▶ [Exercise requirements] Below are entries; print them exactly from the first line through the one containing "Given: Click Browse".

▶ [Working data]
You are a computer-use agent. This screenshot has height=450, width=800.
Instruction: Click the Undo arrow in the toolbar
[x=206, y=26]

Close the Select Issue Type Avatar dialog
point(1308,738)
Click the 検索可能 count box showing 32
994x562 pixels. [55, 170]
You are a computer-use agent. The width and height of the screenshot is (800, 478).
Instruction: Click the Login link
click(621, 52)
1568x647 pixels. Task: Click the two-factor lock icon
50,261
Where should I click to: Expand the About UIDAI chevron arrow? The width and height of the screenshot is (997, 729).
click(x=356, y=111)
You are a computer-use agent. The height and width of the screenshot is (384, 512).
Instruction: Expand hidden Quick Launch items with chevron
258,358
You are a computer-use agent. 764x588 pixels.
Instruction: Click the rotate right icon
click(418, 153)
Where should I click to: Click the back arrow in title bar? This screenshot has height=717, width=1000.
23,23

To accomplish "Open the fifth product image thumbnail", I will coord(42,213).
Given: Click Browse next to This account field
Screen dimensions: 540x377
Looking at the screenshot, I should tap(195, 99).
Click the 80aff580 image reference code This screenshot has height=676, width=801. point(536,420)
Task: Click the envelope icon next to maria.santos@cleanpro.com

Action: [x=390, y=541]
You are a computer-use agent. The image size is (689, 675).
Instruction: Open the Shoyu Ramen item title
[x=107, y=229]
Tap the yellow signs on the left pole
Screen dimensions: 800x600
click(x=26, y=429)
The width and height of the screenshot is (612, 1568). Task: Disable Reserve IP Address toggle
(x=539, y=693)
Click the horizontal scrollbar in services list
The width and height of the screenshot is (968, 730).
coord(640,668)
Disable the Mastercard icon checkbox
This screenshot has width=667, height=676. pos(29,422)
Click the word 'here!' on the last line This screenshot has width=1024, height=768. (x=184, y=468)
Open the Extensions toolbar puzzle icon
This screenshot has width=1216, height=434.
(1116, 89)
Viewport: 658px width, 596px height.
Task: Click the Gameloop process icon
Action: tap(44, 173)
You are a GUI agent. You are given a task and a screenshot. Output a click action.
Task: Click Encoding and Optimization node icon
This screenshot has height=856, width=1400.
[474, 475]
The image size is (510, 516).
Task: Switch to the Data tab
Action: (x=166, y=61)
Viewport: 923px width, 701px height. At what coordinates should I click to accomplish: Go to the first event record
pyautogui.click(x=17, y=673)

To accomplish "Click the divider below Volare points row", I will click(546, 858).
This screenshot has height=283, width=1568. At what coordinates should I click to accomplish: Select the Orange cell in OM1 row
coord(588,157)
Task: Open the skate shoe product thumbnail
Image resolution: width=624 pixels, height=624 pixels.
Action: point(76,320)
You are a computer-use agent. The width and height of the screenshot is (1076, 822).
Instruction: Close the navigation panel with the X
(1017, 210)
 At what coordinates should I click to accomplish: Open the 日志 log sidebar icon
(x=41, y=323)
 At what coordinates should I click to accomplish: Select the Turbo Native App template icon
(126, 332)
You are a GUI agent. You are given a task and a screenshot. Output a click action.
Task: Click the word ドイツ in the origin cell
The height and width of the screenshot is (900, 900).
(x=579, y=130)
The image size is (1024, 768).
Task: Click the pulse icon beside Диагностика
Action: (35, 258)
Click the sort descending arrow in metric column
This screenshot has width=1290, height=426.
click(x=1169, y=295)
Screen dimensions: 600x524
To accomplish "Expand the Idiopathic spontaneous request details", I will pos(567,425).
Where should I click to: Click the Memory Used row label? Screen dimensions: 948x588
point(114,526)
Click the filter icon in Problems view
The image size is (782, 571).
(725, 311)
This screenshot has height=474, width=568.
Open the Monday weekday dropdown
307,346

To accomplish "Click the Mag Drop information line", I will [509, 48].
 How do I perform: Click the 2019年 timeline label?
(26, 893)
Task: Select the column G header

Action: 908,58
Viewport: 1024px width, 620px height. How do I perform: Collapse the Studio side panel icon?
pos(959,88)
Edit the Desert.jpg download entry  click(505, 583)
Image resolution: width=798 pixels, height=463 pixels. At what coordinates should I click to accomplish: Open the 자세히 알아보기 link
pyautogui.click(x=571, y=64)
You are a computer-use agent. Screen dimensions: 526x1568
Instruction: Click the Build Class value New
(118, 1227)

▶ [The completed task]
You are a computer-use agent. This screenshot has height=450, width=800.
Instruction: Click the Undo arrow in the toolbar
[x=206, y=26]

Close the Select Issue Type Avatar dialog
point(1308,738)
Click the 検索可能 count box showing 32
994x562 pixels. [55, 170]
You are a computer-use agent. The width and height of the screenshot is (800, 478).
Instruction: Click the Login link
click(621, 52)
1568x647 pixels. Task: Click the two-factor lock icon
50,261
Where should I click to: Expand the About UIDAI chevron arrow? The width and height of the screenshot is (997, 729).
click(x=356, y=111)
You are a computer-use agent. The height and width of the screenshot is (384, 512).
Instruction: Expand hidden Quick Launch items with chevron
258,358
You are a computer-use agent. 764x588 pixels.
Instruction: Click the rotate right icon
click(418, 153)
Where should I click to: Click the back arrow in title bar? This screenshot has height=717, width=1000.
23,23

To accomplish "Open the fifth product image thumbnail", I will coord(42,213).
Given: Click Browse next to This account field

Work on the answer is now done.